The fraudulent account targeted software developers in the decentralized finance (DeFi) sector, sending them phishing links designed to steal sensitive information. This technique is a hallmark of the Lazarus Group, confirmed by matching IP addresses and similar attack patterns observed in previous breaches.
Global Impact and Response
According to U.N. Security Council reports, North Korean hackers frequently engage in phishing that combines social engineering, exploiting vulnerabilities within corporate networks to access private keys. Notably, the Lazarus Group recently compromised the gaming platform Munchables, stealing 17,500 Ethereum (ETH).

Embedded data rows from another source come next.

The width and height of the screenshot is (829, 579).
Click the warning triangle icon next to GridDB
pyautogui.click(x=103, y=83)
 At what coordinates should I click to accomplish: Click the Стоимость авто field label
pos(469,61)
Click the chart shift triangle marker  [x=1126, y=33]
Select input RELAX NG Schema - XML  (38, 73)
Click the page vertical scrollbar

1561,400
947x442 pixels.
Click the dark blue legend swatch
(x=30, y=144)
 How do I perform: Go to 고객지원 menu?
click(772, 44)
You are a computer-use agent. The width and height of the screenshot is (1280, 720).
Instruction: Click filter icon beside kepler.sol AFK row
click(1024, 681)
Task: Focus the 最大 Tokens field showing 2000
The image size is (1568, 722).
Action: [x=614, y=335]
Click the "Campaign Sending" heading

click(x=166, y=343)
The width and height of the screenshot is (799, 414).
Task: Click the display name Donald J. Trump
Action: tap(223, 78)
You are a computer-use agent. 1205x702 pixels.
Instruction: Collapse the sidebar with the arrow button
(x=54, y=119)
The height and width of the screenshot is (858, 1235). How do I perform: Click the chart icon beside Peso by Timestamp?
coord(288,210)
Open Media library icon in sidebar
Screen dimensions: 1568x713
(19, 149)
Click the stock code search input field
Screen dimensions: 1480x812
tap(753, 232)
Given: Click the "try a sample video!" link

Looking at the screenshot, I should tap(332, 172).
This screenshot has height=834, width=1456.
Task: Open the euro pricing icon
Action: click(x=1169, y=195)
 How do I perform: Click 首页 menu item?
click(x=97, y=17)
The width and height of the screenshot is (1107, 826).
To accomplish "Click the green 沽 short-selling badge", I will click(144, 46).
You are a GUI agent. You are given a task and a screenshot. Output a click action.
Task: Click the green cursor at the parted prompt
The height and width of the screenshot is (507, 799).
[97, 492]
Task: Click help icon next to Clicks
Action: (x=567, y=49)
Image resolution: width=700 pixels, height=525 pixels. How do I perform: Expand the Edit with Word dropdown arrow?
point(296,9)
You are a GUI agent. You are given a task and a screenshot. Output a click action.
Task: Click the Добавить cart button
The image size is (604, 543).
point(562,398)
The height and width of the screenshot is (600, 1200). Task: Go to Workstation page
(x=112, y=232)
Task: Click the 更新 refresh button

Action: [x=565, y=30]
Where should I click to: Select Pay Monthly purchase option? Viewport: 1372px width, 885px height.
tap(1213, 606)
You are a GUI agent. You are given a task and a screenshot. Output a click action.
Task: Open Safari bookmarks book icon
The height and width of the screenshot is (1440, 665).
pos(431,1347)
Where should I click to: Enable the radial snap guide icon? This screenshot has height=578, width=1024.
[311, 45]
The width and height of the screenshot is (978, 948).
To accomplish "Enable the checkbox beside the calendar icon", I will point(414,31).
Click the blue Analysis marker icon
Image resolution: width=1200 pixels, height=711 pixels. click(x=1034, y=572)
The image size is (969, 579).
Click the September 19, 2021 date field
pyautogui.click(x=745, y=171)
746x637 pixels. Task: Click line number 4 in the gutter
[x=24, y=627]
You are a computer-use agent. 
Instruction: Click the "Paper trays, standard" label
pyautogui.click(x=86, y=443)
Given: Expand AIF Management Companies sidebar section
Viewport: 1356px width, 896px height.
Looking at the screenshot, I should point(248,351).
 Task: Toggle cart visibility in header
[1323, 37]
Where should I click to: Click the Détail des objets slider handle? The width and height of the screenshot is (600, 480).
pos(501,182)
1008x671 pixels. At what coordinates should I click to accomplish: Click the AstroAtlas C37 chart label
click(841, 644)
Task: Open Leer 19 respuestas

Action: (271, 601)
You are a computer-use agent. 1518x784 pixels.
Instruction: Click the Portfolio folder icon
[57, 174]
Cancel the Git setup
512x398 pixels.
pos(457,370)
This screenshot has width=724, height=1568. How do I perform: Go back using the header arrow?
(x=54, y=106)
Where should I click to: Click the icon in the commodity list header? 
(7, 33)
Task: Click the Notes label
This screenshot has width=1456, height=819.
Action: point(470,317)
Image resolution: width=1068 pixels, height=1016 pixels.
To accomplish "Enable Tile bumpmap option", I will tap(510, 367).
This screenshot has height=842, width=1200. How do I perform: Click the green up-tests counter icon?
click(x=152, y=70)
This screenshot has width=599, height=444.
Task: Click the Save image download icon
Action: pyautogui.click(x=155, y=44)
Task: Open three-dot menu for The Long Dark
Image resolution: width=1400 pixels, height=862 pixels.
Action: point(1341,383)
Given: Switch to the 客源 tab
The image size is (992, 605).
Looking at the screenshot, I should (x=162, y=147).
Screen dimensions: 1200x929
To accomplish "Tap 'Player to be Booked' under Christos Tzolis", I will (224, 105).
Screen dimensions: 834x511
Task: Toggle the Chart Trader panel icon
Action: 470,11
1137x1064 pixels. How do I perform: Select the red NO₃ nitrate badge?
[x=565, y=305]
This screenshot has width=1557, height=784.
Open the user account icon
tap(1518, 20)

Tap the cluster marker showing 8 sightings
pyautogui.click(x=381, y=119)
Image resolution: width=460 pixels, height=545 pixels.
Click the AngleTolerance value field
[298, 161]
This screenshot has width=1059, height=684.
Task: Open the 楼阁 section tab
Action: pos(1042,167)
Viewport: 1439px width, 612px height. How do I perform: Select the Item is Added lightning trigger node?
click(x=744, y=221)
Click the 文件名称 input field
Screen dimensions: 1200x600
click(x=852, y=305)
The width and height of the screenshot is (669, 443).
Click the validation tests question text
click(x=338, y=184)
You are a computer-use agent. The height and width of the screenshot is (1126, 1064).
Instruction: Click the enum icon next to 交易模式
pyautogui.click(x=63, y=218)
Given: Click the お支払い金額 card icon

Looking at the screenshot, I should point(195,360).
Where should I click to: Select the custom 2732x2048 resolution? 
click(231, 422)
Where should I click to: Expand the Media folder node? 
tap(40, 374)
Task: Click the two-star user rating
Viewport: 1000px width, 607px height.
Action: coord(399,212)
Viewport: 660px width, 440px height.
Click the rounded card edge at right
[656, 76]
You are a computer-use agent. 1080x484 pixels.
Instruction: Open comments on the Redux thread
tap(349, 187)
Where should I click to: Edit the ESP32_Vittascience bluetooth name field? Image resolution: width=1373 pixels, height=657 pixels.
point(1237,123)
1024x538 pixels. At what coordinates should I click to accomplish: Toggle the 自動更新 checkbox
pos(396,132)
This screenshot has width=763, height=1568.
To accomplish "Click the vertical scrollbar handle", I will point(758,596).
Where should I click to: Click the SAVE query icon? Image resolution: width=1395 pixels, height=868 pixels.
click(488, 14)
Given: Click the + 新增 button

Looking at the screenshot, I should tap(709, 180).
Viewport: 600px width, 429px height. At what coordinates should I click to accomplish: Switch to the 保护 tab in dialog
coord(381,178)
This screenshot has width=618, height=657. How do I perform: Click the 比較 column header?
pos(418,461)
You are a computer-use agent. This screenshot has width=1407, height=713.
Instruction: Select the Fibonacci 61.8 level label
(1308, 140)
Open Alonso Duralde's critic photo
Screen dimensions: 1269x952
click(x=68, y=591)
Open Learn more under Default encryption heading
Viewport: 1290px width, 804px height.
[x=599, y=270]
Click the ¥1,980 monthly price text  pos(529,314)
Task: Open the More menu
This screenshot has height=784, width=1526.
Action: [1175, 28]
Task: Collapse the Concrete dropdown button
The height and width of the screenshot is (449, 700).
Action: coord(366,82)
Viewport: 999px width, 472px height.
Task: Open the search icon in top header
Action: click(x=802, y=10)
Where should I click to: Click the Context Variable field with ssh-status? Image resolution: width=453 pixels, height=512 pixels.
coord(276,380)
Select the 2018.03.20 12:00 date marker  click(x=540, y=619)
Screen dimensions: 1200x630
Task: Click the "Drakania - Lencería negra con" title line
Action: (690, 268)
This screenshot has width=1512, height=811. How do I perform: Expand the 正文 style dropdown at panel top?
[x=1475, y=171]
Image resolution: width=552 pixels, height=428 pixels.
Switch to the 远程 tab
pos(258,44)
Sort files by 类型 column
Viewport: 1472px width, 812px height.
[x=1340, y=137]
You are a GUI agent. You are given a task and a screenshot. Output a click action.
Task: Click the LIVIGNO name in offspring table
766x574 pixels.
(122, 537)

Cryptocurrency expert ZachXBT highlighted that from 2020 to 2023, the group laundered $200 million through various crypto-to-fiat schemes involving over 25 blockchain hacks. These funds were often channeled through mixers on centralized exchanges to mask their origins.
Efforts to counteract these thefts have seen significant advances. In November 2023, $374,000 of the stolen funds were frozen. Additional undisclosed amounts were secured on centralized exchanges in the final quarter of the year. Additionally, stablecoin issuers managed to immobilize $3.4 million in associated funds, further thwarting the group’s financial maneuvers.